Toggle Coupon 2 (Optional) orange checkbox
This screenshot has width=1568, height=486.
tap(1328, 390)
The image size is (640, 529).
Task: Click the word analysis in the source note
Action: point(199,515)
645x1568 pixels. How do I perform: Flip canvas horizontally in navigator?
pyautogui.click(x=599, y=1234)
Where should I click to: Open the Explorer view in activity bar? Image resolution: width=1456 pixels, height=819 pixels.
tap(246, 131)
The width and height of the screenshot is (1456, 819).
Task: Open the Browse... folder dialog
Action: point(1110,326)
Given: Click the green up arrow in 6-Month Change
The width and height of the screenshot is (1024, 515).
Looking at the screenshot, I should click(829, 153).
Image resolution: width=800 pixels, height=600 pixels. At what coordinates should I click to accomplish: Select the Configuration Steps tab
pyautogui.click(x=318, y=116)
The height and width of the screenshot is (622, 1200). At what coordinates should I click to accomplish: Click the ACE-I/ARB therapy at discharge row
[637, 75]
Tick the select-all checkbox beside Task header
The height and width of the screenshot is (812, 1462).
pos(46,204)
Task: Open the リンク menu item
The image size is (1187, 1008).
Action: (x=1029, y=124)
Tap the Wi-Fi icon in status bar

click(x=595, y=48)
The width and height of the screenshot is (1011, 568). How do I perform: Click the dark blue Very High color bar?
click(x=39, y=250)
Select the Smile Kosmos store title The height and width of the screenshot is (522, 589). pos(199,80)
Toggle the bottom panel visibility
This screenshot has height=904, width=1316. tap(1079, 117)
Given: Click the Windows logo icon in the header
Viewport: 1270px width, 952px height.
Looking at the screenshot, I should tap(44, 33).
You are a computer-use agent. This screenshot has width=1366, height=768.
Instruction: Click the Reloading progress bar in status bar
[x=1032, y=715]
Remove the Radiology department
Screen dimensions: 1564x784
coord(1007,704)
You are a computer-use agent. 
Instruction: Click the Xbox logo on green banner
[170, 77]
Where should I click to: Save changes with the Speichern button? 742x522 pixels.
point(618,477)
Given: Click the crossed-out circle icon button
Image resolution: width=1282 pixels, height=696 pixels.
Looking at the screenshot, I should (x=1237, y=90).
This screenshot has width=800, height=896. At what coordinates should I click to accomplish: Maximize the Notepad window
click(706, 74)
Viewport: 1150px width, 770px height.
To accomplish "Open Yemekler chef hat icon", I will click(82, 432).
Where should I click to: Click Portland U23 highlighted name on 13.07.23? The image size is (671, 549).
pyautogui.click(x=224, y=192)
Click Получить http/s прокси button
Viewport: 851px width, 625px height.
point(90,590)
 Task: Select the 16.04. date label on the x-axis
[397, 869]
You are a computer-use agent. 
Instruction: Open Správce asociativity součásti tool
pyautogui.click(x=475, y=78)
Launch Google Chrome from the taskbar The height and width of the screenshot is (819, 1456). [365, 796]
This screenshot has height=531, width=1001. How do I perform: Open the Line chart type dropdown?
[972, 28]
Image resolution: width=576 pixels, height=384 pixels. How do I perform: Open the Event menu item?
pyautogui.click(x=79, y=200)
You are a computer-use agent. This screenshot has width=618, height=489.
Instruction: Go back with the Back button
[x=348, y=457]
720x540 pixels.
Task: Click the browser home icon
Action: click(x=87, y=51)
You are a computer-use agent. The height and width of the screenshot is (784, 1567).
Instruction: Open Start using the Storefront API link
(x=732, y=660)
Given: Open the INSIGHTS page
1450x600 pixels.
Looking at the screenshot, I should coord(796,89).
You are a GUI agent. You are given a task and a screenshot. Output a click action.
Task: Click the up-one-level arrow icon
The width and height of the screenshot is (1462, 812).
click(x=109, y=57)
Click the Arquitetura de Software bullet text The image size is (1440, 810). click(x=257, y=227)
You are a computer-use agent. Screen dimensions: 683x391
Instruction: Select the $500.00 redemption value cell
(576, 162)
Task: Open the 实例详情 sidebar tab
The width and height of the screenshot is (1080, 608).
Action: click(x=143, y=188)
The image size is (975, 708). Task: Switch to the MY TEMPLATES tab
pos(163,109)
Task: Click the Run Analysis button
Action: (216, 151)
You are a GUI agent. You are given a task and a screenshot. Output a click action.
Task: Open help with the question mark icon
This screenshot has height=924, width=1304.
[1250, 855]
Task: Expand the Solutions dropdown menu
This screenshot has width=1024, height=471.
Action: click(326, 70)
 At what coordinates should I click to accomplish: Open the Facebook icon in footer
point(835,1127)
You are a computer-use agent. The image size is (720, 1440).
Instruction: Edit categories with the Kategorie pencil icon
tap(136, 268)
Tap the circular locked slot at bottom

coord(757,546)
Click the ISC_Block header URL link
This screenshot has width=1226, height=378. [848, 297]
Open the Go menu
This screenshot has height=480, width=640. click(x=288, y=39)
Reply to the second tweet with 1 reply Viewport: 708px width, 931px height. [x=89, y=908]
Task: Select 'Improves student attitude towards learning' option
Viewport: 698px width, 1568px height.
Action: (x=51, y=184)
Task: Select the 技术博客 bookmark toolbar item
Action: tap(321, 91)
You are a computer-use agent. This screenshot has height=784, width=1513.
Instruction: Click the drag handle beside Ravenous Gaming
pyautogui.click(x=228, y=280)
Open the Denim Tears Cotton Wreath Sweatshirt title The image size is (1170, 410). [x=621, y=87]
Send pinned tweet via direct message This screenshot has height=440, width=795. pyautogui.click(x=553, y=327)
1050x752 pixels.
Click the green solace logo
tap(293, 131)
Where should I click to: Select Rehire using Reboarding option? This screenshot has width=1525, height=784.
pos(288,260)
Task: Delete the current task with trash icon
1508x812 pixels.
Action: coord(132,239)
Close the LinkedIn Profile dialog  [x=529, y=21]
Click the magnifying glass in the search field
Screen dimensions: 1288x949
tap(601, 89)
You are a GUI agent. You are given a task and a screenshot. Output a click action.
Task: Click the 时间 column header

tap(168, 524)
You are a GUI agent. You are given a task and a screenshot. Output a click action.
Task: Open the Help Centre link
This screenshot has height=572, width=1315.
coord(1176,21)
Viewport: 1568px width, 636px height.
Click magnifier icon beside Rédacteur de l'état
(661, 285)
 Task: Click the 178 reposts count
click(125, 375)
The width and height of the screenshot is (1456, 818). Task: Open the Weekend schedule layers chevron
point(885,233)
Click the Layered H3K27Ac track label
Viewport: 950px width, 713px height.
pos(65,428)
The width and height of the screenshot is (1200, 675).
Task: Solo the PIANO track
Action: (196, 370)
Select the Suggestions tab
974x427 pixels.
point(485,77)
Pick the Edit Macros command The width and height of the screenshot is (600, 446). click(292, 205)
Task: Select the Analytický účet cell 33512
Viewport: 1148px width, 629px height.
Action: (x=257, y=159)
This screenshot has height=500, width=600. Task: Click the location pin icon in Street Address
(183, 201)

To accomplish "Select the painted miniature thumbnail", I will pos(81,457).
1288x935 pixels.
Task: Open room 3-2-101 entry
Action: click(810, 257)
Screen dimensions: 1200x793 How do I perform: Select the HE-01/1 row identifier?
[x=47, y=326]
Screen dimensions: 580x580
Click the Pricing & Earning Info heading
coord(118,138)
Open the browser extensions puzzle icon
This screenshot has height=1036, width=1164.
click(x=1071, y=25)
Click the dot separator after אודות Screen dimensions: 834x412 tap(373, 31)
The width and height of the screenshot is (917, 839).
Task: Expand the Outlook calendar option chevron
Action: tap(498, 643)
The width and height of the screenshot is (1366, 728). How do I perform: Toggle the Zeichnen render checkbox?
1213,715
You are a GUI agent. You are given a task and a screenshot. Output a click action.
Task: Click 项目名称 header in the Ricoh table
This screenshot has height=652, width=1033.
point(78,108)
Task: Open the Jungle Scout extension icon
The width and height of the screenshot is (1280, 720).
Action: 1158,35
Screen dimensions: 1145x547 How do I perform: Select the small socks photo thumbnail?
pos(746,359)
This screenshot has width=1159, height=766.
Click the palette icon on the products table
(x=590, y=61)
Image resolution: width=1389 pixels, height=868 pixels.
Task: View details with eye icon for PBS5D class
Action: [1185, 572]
======
__Stated exercise__. Gather every line from the records above that contains the string "pyautogui", and copy each one out. Case matters in the match.

__Correct output__.
pyautogui.click(x=599, y=1234)
pyautogui.click(x=318, y=116)
pyautogui.click(x=224, y=192)
pyautogui.click(x=475, y=78)
pyautogui.click(x=79, y=200)
pyautogui.click(x=228, y=280)
Send pinned tweet via direct message This screenshot has height=440, width=795. pyautogui.click(x=553, y=327)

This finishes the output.